Air Fryer Wiener Schnitzel with Lemon
This version of Wiener schnitzel uses an air fryer to cook breaded veal cutlets with far less fat than pan-frying, while keeping the defining contrast of a crisp coating and juicy meat. The veal is lightly seasoned with lemon juice, salt, and pepper, then passed through flour, egg mixed with parsley, and panko breadcrumbs. Each layer has a purpose: flour helps the egg cling, and panko creates a lighter, crisper crust than fine crumbs.
Cooking at high heat allows the coating to brown without drying out the veal. Spraying the cutlets and the basket with nonstick spray replaces the oil bath of the traditional method and helps the breadcrumbs color evenly. Flipping halfway through ensures both sides cook at the same rate.
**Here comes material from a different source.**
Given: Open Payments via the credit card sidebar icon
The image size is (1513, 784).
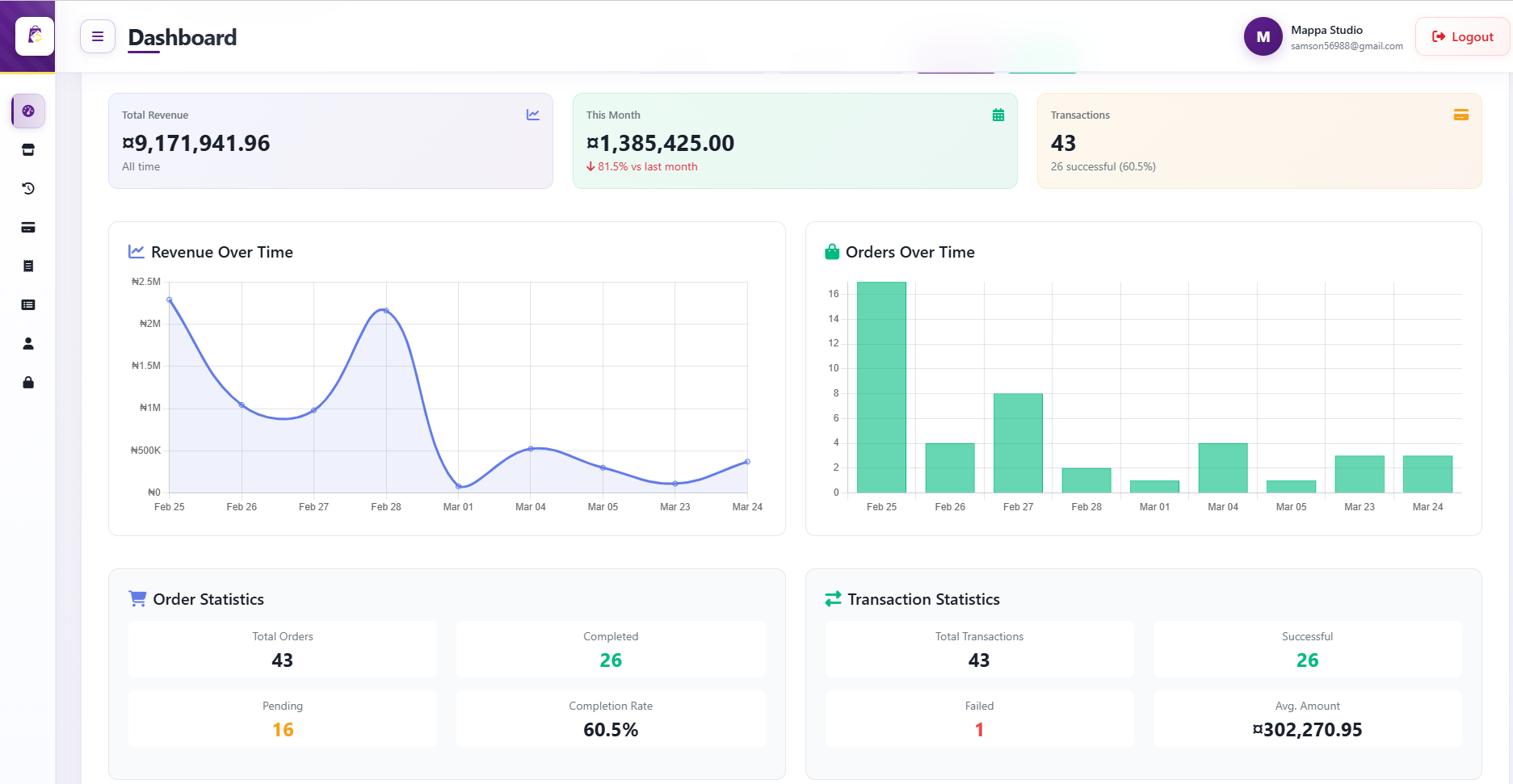Looking at the screenshot, I should [27, 227].
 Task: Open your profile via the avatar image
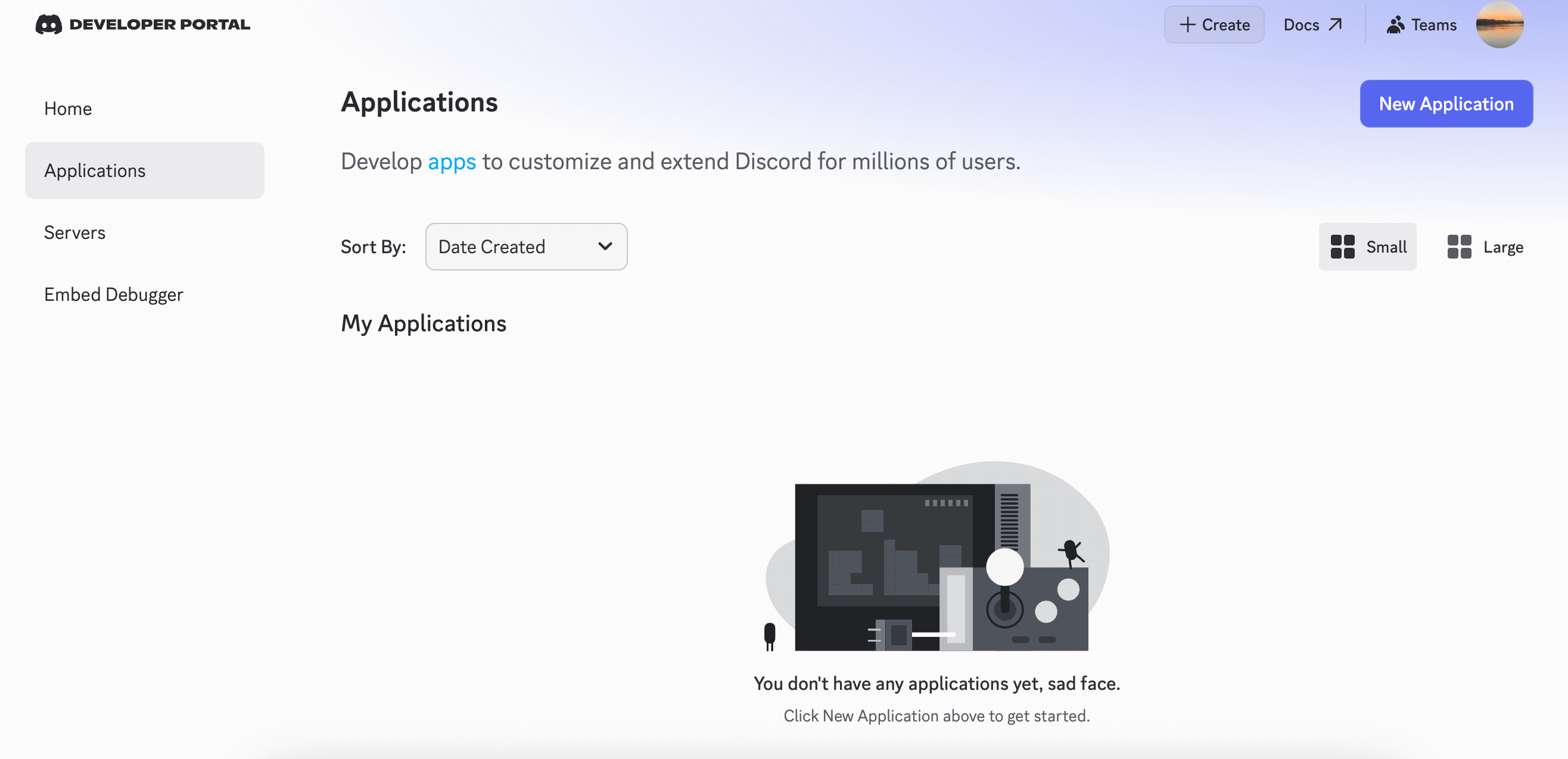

The schnitzel is served immediately with fresh lemon wedges, which cut through the richness of the breading. It fits easily into a dinner menu with simple sides like potatoes or a green salad and is best eaten right after cooking, when the coating is still crisp.
Total Time
35 min
Prep Time
20 min
Cook Time
15 min
Servings
2
By Thomas Weber
Thomas Weber
Meat and Grill Master
Grilling, smoking, and bold flavors
Instructions
- 1
Heat the air fryer to 400°F / 200°C so it is fully hot when the cutlets go in. This takes about 3–5 minutes, depending on the model.
5 min
- 2
Lay the veal scallopini flat on a work surface. Drizzle lightly with lemon juice, then season both sides with salt and black pepper. The surface should look lightly glossy, not wet.
3 min
- 3
Set up a breading station: flour in one shallow dish, the egg beaten with chopped parsley in a second dish, and panko breadcrumbs in a third. Keep the dishes wide so the cutlets lie flat.
4 min
- 4
Coat each piece of veal first in flour, shaking off any excess. Dip into the egg mixture so it is fully covered, then press gently into the panko until the surface is evenly coated. If crumbs fall off easily, press once more without squeezing.
6 min
- 5
Lightly spray the air fryer basket with nonstick spray. Arrange the breaded cutlets in a single layer with space between them; cook in batches if needed to avoid steaming.
2 min
- 6
Mist the tops of the cutlets with nonstick spray, then cook at 400°F / 200°C until the coating starts to turn golden and feels firm to the touch.
5 min
- 7
Flip the cutlets carefully. If you see pale or dry-looking spots, spray them lightly. Continue cooking until both sides are evenly browned and the veal feels tender when pressed. If browning too fast, reduce the temperature slightly.
5 min
- 8
Remove the schnitzel from the air fryer and transfer to a plate. Repeat the cooking process with any remaining cutlets, respraying the basket as needed.
6 min
- 9
Serve immediately while the coating is crisp, with fresh lemon wedges on the side for squeezing just before eating.
1 min
💡Tips & Notes
- •Pound the veal evenly if any pieces are thicker; uniform thickness helps them cook at the same time.
- •Press the breadcrumbs firmly onto the cutlets so the coating does not fall off during cooking.
- •Do not overcrowd the air fryer basket; cook in batches for better browning.
- •Spray any dry or pale spots with nonstick spray when flipping to promote even color.
- •Serve immediately after cooking; the coating softens as it sits.